I haven't read any of your original threads about this so apologies if I'm missing something. I really don't get the issue and is mumsnet really suggesting the op moves her wedding for a clash with someone else's wedding who she doesn't even know???! Wow! Just wow!
There is a very simple solution, your sister in law goes to her best friend's wedding and your brother comes to yours with their children. If your sil is busy being bridesmaid she isn't going to want the kids with her anyway (although you mentioned an au pair so maybe they weren't going anyway?). Your brother could go to your wedding with the kids if he doesn't want to look after his own kids (that's another thread and a half) he could ask family to watch them or bring the au pair along.
I really don't get this not inviting other kids because they'll talk?? That made me laugh, I couldn't have given 2 shiny shits about family weddings as a child, there was a disco and cake that's about it, I didn't discuss my cousins/auntys wedding afterwards, it doesn't interest children!
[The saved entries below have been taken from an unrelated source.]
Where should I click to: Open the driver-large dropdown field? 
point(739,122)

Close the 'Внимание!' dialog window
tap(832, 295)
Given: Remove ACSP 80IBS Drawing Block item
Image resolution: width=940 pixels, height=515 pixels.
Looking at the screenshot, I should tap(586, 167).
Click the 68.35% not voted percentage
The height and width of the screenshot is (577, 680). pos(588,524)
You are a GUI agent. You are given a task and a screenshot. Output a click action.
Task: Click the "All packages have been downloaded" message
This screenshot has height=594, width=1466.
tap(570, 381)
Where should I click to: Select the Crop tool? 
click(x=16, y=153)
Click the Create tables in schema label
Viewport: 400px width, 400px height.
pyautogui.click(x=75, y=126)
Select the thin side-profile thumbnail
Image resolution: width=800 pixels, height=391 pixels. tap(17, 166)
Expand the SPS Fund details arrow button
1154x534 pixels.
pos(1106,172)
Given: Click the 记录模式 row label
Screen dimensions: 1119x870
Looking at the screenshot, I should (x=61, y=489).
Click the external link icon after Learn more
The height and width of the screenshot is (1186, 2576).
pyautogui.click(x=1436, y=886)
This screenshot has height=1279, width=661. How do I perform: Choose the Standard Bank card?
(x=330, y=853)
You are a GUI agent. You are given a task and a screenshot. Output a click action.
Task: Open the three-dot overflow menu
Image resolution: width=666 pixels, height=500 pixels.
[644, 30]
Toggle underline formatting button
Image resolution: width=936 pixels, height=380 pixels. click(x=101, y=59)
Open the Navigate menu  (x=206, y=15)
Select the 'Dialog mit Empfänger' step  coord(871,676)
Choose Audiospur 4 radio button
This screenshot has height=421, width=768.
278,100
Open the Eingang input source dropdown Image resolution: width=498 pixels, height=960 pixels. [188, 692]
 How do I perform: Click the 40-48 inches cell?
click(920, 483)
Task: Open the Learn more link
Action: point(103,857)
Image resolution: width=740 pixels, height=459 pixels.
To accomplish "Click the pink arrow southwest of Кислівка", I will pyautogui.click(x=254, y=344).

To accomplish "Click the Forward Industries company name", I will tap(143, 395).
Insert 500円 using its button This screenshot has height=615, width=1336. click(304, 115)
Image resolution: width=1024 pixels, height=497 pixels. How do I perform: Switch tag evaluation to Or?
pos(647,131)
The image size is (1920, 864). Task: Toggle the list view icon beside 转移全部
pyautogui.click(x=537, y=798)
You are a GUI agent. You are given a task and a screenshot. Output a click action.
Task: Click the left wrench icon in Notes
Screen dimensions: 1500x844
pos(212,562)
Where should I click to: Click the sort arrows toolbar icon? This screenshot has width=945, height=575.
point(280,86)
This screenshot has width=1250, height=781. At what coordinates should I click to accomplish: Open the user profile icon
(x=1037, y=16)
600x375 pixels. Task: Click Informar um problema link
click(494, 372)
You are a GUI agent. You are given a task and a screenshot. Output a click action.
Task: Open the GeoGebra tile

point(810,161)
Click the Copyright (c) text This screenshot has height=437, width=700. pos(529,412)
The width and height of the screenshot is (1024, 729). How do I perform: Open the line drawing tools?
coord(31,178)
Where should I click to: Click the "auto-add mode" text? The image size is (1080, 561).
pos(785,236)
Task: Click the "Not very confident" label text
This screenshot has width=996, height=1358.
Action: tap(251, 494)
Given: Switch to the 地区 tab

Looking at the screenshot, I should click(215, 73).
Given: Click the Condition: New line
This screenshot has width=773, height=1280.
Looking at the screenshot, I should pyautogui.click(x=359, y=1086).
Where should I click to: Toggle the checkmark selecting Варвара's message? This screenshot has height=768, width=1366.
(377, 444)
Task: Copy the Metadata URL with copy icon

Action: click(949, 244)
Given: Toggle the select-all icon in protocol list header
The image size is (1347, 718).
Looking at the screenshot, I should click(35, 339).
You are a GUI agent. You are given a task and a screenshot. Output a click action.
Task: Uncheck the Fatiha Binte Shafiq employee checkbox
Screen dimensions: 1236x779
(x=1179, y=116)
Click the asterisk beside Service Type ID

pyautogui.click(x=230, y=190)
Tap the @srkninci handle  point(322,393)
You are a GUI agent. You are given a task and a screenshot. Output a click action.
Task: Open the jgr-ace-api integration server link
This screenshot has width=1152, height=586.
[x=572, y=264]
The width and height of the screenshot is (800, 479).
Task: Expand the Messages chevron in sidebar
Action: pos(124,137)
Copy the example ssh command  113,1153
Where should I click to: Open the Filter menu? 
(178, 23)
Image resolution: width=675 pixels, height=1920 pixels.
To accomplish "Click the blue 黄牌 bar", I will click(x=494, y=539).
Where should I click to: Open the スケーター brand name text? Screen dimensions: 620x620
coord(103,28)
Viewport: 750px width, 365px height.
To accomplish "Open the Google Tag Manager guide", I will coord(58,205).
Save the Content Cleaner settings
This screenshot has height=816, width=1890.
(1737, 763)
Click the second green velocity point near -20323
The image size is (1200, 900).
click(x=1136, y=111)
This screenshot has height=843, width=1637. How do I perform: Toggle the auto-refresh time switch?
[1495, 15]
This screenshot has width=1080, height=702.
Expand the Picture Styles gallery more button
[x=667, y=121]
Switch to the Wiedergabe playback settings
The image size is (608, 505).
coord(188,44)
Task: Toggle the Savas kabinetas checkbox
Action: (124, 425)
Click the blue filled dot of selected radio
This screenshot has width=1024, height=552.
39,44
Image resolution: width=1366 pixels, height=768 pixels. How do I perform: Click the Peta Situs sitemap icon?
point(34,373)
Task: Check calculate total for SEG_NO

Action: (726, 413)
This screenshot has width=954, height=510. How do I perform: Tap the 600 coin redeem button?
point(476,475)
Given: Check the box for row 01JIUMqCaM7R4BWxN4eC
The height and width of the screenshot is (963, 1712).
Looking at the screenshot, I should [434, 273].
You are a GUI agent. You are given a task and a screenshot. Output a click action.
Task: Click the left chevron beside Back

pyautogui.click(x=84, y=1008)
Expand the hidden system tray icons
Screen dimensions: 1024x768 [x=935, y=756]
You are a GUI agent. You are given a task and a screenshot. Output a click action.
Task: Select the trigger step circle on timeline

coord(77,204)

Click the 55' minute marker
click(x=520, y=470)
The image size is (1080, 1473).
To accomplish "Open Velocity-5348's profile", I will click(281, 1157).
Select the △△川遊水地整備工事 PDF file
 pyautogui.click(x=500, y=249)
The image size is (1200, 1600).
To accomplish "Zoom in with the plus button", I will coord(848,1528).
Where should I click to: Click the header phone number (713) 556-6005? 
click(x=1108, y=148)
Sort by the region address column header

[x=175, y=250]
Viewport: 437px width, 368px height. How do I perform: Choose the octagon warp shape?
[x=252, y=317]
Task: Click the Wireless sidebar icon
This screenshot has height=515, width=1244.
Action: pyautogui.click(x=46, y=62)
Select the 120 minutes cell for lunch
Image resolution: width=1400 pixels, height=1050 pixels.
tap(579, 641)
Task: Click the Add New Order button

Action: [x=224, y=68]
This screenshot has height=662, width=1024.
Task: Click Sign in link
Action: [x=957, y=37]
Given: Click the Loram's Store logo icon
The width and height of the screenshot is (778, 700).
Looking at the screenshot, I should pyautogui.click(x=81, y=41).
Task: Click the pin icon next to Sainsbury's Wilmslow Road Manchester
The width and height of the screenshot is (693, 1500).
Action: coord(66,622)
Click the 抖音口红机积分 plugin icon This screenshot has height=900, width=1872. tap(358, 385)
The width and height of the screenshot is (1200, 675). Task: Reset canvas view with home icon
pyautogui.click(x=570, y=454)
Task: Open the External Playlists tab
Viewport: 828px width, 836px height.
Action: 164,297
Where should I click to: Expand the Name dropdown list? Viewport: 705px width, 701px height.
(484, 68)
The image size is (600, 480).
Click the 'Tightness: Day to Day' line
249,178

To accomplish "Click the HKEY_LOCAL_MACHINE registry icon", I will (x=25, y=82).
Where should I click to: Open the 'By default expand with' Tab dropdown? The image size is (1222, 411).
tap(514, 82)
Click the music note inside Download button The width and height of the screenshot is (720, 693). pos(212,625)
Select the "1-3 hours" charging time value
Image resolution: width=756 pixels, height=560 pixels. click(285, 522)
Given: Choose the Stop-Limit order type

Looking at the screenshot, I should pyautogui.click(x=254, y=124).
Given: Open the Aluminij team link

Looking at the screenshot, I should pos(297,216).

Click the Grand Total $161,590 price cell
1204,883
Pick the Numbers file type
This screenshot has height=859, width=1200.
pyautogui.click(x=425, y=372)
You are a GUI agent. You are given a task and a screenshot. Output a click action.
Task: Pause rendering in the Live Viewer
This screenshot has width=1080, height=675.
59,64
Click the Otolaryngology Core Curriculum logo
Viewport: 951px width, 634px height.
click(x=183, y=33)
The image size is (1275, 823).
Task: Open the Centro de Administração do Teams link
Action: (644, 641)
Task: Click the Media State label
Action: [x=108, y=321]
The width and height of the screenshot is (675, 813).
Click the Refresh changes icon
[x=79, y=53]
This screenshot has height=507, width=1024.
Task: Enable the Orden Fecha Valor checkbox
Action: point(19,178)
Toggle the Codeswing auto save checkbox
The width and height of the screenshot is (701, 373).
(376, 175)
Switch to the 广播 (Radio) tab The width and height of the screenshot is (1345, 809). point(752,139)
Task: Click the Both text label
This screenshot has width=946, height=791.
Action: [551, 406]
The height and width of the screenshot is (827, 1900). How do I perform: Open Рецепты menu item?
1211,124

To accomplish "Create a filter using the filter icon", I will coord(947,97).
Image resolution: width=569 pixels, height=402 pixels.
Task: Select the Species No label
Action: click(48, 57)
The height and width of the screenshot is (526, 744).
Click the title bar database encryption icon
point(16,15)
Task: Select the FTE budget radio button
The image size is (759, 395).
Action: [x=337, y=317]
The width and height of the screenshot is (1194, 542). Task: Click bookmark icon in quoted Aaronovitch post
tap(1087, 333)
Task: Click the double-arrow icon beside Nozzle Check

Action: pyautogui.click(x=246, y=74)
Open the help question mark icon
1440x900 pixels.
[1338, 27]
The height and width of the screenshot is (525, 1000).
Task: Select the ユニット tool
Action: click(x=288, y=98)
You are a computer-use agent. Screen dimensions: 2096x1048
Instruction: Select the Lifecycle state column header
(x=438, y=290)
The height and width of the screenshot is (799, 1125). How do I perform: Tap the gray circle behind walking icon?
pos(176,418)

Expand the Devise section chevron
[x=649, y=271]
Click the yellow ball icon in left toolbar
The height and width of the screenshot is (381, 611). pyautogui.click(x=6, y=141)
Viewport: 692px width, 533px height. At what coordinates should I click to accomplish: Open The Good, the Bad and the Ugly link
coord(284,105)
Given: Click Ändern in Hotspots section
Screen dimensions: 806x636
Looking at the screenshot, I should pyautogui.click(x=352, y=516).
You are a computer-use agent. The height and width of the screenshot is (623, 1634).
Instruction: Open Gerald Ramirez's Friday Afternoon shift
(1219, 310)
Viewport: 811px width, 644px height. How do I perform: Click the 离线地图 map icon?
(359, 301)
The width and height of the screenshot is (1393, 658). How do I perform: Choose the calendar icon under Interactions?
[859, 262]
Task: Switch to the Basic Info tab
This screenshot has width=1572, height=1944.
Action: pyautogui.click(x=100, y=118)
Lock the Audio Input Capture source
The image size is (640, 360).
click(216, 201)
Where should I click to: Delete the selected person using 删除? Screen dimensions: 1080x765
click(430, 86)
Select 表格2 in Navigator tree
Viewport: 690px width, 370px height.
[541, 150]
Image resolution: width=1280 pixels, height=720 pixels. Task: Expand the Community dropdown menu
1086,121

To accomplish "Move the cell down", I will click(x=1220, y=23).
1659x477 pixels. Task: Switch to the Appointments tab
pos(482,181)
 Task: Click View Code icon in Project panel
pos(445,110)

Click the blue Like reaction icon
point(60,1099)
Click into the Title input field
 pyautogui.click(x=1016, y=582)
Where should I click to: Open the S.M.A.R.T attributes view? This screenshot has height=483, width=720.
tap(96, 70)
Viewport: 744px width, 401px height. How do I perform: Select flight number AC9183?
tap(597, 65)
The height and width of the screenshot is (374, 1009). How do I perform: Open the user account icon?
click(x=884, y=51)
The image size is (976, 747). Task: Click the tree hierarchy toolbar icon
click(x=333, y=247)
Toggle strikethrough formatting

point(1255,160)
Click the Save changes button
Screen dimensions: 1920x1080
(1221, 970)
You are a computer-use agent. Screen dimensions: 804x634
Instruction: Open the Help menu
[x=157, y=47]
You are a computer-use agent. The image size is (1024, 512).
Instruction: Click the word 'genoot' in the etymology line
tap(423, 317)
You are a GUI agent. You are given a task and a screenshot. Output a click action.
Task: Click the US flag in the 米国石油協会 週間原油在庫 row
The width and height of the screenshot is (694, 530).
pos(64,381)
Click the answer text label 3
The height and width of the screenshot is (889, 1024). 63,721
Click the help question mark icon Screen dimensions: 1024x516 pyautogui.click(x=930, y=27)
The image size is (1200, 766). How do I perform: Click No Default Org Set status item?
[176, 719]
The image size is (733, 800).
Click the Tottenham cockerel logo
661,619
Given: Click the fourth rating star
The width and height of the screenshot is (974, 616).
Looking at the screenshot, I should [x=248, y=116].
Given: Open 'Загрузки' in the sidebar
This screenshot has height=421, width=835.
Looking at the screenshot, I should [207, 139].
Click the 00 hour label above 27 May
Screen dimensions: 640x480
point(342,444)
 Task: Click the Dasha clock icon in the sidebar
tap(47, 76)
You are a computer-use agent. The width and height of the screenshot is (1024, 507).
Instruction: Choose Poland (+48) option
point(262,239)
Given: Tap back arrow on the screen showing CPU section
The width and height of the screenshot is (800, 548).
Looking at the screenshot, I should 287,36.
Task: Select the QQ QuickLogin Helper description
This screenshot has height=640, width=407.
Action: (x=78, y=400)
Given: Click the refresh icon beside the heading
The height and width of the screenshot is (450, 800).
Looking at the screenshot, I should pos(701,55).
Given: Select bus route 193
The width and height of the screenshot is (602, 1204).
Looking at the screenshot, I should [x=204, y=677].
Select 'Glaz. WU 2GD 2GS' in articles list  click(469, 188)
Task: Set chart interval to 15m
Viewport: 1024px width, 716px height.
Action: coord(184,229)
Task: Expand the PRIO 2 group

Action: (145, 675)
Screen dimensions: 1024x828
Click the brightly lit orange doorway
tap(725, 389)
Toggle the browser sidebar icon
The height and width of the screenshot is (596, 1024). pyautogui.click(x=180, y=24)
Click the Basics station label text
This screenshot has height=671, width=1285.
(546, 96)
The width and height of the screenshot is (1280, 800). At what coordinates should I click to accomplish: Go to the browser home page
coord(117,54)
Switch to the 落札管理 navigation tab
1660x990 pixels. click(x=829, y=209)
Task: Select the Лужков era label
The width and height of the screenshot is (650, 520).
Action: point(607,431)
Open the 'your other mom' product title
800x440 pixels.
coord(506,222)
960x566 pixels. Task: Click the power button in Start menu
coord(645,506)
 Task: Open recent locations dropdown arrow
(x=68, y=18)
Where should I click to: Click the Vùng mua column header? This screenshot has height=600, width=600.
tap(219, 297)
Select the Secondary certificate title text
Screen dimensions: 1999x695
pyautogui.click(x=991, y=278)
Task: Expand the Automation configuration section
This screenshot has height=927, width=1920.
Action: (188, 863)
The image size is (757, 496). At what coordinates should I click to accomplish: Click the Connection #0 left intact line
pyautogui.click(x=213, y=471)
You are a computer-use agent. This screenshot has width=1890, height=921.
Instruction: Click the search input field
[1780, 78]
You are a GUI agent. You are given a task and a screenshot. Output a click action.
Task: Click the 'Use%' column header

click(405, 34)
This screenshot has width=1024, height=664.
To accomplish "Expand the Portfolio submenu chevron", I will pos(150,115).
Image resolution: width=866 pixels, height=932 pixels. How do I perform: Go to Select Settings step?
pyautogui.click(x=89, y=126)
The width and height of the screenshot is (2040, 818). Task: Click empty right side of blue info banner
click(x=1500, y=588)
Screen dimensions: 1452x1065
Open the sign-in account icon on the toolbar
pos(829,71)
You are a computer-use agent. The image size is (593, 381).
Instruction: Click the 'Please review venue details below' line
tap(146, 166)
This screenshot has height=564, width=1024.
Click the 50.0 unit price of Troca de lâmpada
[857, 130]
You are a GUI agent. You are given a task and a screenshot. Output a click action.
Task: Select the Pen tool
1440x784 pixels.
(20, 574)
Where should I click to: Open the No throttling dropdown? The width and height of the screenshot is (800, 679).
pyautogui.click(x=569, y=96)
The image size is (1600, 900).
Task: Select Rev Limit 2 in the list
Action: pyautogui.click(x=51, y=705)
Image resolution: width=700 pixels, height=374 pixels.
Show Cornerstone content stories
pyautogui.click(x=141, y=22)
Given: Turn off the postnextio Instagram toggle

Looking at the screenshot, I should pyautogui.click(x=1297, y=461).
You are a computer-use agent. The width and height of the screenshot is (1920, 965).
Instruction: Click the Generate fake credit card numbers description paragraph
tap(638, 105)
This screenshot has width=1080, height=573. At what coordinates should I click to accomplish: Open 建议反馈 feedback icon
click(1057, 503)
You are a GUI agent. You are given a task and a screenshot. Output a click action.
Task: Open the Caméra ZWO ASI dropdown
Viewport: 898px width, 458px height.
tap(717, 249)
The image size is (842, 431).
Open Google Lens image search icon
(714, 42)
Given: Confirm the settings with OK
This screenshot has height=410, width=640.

Your sil sounds like a bit of a dick. If I was you I'd ignore her, invite my brother and kids and draw a line under it. If your brother decides not to go to your wedding well that's his choice, it's shit if he won't but you know where he stands. My sister in law (husbands sister) and partner had booked to go to Australia on holiday before we booked our wedding, We chose the date that worked best for us, she was away but that wasn't our problem. The sil decided to move her ticket and go out later, the partner flew out without her on the date booked so didn't come to the wedding. If s'il had decided not to move her holiday I wouldn't have cared, it was her choice.
You can't let something so ridiculous ruin your wedding. If people don't want to come to your wedding and feel they have more pressing engagements well they don't attend. It's unfortunate it's your brother but if you meant that much to him he'd be at your wedding, not his wife's friend's wedding.